Speaking in schools is only a small part of my work, and journalistic talents can be flexible. I might decide to open up a new area of work by producing materials for weddings - helping with Orders of Service, choosing nice quotes for wedding programmes or menus. If I am then approached by a lesbian couple and politely decline to do business with them, I could be prosecuted, even if I simply find some polite excuse and express it in a pleasant and friendly way, designed not to give offence. If I was helping to run a publication and we chose not to have an advertisement from some organization promoting homosexual marriage, there could be legal consequences. And so on and so on.
These regulations were rushed through Parliament without anything like adequate debate, prompting Cardinal Cormac Murphy-O'Connor, Archbishop of Westminster, to protest about the denial of democracy. 'My fear is that, under the guise of legislating for what is said to be tolerance, we are legislating for intolerance. Once this begins, it is hard to see where it ends,' the Cardinal said. 'The question is whether the threads holding together pluralist democracy have begun to unravel. That is why I have sounded this note of alarm.'
The plain fact is that the law now clashes directly with religious freedom, and no exemptions have been granted for church schools, or for independent ones, so the denial of good and wholesome debate on a crucial subject is not confined to state schools but is being imposed on all. And what about, for example, an old people's home run by a Christian group which does not want to treat lesbian and homosexual couples as married?
What do I do? What do any of us do? Shrug, I suppose, and admit that male/female marriage is now a personal thing. Something to be spoken of with confidence only within the confines of our church (they are protected under the law - an echo of the old Soviet legislation which confined all religious activity to church buildings Technically, for the time being at least, the law of England and Wales will continue to affirm that marriage is a lifelong bond between a man and a woman - but will a registrar have quite the same confidence in uttering those words as that nice chap had in saying them to me a quarter of a century ago? He has presumably long since retired, and I expect his successor has been fully trained in officiating at Civil Unions - homosexual marriage in all but name. A Catholic, according to a detailed and useful statement issued by the Congregation for the Doctrine of the Faith, should not officiate at such a ceremony. But is it likely that any Catholic in modern Britain who tried to affirm his conscientious objection to such duty would get far?

•••••

**Requests**
1. Please say whether each statement agrees with the text on marriage law and religious freedom, answering yes or no and quoting the words of the text that decide it: (a) The regulations went through Parliament without adequate debate. (b) Church schools have been granted exemptions. (c) Speaking in schools is most of the writer's work.
2. Copy out the text on marriage law and religious freedom from "Speaking in schools" to "on and so on.", word for word.

•••••

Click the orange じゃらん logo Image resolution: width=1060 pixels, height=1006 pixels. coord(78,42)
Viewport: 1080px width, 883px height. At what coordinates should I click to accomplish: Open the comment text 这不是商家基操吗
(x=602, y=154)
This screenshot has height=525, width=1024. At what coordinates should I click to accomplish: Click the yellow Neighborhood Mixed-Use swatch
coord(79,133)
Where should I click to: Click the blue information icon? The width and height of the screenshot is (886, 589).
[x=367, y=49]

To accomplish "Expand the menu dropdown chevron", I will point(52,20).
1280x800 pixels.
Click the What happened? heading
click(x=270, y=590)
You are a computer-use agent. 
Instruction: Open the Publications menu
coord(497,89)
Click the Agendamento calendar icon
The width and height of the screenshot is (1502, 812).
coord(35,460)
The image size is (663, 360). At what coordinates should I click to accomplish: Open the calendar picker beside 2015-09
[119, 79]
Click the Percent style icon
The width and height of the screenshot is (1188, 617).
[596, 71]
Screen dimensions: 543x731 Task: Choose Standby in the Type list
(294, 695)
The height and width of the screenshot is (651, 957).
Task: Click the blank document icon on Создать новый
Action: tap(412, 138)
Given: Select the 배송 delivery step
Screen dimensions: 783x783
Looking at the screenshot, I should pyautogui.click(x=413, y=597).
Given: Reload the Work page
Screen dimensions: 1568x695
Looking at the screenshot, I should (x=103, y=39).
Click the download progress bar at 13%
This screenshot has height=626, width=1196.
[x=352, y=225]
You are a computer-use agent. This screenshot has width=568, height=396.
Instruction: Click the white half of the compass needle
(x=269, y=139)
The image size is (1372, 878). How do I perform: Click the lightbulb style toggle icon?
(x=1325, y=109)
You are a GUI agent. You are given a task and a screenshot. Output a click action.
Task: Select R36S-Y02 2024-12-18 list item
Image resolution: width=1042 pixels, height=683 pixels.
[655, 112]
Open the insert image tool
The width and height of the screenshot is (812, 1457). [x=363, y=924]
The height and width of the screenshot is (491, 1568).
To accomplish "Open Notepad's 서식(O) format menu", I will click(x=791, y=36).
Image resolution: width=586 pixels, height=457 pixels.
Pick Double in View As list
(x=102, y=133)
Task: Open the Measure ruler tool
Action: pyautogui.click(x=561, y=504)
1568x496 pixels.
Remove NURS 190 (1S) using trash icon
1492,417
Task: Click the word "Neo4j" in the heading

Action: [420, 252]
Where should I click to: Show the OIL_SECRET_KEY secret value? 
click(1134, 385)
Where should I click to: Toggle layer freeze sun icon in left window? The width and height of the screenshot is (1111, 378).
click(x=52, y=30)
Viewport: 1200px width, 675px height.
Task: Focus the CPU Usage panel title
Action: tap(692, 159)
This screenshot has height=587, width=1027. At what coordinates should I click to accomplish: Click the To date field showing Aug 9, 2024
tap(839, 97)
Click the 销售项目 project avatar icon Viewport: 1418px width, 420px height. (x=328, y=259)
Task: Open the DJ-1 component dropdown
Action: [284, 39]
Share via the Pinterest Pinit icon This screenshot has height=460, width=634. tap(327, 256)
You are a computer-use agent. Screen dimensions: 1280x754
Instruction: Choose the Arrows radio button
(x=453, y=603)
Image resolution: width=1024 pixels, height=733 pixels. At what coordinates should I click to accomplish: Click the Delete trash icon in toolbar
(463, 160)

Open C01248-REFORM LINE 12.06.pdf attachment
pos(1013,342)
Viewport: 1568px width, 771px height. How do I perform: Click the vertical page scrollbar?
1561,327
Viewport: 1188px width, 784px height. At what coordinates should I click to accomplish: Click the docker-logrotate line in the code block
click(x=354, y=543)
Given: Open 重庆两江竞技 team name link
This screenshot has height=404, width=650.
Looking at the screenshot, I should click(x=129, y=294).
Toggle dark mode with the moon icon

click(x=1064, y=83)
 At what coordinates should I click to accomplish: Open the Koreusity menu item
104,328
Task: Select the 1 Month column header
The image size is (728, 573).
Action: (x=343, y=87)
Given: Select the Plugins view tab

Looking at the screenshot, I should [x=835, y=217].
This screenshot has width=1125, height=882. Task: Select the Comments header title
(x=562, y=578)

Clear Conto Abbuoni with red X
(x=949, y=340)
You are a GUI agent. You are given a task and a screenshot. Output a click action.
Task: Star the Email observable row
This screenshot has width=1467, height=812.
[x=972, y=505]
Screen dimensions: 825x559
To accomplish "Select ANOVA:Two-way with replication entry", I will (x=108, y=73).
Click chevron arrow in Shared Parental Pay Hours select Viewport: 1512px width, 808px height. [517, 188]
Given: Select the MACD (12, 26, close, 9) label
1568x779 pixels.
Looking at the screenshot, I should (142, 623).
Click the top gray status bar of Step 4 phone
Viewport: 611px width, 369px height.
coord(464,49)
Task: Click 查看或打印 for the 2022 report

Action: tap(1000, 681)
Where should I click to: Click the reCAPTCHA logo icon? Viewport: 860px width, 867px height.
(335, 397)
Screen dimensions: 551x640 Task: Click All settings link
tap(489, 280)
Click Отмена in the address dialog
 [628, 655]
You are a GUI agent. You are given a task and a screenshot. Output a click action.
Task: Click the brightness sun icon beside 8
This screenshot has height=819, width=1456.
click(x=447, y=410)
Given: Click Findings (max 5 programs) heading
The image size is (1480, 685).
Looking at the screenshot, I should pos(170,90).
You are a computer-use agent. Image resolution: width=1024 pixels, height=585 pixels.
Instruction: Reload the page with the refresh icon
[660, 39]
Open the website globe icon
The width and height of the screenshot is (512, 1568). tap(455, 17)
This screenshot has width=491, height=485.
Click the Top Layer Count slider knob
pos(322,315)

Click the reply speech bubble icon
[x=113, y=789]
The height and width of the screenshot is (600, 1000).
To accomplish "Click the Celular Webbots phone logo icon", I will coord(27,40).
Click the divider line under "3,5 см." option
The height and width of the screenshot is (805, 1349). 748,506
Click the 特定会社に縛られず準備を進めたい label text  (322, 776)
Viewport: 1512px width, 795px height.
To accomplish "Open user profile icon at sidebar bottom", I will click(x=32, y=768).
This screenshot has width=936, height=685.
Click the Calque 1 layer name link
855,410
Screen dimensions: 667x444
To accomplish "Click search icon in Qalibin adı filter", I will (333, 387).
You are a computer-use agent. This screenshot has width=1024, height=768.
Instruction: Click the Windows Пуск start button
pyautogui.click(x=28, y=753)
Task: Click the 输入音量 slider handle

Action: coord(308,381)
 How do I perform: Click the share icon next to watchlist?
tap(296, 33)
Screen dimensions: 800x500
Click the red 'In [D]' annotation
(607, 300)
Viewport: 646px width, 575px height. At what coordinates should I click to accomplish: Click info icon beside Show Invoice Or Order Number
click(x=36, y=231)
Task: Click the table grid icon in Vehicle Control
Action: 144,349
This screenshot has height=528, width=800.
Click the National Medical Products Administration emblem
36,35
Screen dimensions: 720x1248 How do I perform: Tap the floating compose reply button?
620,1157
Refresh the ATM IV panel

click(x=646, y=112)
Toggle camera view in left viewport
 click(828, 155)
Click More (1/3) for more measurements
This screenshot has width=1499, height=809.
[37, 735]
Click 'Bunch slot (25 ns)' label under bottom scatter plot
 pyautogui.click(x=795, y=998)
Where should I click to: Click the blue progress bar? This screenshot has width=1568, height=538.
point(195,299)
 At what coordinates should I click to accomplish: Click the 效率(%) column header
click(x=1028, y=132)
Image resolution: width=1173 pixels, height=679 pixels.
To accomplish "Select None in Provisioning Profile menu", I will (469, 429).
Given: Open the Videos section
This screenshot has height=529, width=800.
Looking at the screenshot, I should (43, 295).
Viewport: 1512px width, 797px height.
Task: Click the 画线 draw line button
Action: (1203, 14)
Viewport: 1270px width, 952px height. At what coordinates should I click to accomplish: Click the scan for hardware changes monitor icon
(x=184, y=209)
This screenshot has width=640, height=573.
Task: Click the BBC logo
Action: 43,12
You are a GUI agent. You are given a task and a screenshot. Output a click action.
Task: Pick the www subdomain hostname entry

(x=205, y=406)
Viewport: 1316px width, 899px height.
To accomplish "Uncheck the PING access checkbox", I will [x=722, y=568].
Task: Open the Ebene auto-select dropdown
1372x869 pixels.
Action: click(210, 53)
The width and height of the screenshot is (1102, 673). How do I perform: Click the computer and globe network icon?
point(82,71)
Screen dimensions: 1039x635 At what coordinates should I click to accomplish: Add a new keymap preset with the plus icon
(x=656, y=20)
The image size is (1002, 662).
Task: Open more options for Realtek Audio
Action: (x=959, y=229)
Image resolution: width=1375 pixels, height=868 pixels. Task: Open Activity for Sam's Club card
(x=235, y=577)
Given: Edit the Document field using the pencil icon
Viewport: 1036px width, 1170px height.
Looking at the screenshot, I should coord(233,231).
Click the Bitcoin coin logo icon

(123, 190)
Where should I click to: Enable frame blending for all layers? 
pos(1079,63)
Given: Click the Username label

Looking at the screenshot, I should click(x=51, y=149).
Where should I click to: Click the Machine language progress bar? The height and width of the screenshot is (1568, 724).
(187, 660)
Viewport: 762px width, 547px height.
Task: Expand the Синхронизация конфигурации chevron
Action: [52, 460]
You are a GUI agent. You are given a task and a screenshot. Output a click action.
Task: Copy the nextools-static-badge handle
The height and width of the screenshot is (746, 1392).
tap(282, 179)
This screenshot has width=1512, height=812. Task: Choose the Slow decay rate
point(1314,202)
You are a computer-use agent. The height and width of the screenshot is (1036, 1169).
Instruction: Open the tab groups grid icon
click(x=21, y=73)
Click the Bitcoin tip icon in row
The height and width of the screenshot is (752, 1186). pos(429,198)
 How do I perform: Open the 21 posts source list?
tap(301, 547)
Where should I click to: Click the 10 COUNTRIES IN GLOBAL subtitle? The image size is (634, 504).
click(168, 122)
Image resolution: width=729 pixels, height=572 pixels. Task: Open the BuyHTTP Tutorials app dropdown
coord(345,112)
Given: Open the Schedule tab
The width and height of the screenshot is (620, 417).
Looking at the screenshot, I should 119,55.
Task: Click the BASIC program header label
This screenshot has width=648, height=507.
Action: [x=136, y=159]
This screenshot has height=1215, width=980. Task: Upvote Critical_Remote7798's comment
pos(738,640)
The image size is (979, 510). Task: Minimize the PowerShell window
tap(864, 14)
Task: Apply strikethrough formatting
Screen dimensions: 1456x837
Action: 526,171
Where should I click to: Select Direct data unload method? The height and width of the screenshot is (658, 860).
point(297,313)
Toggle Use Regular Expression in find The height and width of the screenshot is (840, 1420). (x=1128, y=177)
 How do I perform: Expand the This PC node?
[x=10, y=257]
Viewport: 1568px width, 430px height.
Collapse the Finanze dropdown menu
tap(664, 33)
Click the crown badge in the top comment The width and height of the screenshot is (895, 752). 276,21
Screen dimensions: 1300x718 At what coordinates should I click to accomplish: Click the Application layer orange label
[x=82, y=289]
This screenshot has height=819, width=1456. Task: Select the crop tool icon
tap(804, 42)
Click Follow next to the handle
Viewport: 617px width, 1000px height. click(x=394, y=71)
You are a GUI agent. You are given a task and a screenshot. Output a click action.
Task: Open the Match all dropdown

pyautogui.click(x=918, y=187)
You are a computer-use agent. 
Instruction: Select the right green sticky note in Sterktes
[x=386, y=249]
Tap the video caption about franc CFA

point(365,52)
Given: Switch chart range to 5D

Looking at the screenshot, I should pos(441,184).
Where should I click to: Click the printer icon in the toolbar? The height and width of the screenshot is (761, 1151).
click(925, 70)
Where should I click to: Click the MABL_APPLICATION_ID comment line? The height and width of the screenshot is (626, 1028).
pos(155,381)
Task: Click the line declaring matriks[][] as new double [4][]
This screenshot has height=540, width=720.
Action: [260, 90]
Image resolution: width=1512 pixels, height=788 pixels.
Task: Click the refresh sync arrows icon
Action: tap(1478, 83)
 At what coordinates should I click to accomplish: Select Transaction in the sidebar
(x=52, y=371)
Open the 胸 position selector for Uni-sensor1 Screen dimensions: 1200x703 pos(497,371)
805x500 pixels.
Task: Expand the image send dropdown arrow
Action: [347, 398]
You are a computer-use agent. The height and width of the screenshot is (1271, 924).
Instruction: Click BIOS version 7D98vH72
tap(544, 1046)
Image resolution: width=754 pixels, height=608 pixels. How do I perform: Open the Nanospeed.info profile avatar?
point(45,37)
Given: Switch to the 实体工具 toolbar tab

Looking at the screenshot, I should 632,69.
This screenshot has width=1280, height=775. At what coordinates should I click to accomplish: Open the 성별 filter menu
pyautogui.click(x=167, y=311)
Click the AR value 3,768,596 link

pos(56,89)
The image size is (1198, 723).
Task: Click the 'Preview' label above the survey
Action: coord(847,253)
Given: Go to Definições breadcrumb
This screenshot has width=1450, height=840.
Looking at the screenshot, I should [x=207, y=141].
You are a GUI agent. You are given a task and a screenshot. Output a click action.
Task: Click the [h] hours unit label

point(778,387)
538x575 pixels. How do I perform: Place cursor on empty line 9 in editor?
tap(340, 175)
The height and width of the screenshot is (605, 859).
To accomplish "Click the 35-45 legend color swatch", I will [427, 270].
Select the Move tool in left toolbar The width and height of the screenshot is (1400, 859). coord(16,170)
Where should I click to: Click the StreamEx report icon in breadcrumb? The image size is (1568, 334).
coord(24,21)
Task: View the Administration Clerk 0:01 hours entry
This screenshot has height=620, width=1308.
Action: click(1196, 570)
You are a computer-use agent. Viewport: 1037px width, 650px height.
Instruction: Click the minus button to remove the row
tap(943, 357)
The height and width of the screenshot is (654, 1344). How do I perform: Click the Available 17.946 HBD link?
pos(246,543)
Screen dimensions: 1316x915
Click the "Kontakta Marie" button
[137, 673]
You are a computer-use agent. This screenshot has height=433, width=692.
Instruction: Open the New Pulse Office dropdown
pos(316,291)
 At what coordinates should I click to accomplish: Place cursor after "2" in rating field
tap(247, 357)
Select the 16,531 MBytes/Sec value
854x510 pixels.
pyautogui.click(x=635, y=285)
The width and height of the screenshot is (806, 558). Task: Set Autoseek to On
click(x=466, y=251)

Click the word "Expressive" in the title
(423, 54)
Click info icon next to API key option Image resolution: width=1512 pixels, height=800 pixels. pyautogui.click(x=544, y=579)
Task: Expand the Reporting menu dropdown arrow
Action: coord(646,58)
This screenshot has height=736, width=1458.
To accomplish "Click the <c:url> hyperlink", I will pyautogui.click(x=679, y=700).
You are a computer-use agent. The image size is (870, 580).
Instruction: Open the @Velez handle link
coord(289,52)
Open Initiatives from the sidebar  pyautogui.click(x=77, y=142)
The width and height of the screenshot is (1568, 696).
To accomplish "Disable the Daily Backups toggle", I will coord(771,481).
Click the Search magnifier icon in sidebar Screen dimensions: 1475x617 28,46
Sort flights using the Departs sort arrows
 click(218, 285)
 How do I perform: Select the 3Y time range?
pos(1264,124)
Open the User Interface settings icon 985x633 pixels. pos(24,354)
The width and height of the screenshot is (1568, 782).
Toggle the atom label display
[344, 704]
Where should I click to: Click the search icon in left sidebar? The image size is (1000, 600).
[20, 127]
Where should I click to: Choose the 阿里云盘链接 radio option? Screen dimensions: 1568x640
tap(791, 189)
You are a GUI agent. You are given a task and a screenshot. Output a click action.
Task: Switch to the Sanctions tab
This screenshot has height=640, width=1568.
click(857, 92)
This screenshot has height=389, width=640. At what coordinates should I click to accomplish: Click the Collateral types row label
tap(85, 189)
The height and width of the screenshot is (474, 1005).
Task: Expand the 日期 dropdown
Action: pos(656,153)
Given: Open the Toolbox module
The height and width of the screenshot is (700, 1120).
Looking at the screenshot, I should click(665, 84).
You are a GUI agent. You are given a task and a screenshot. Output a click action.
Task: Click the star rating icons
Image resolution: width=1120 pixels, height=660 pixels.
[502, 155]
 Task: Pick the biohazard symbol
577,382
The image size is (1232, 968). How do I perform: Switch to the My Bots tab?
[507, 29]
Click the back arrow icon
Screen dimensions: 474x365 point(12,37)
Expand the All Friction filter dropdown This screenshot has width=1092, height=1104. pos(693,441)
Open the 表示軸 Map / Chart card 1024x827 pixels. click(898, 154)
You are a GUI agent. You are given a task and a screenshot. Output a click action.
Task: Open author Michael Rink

•••••

**Task-by-task results**
1.
(a) Yes: "These regulations were rushed through Parliament without anything like adequate debate"
(b) No: "no exemptions have been granted for church schools, or for independent ones"
(c) No: "Speaking in schools is only a small part of my work"

2.
Speaking in schools is only a small part of my work, and journalistic talents can be flexible. I might decide to open up a new area of work by producing materials for weddings - helping with Orders of Service, choosing nice quotes for wedding programmes or menus. If I am then approached by a lesbian couple and politely decline to do business with them, I could be prosecuted, even if I simply find some polite excuse and express it in a pleasant and friendly way, designed not to give offence. If I was helping to run a publication and we chose not to have an advertisement from some organization promoting homosexual marriage, there could be legal consequences. And so on and so on.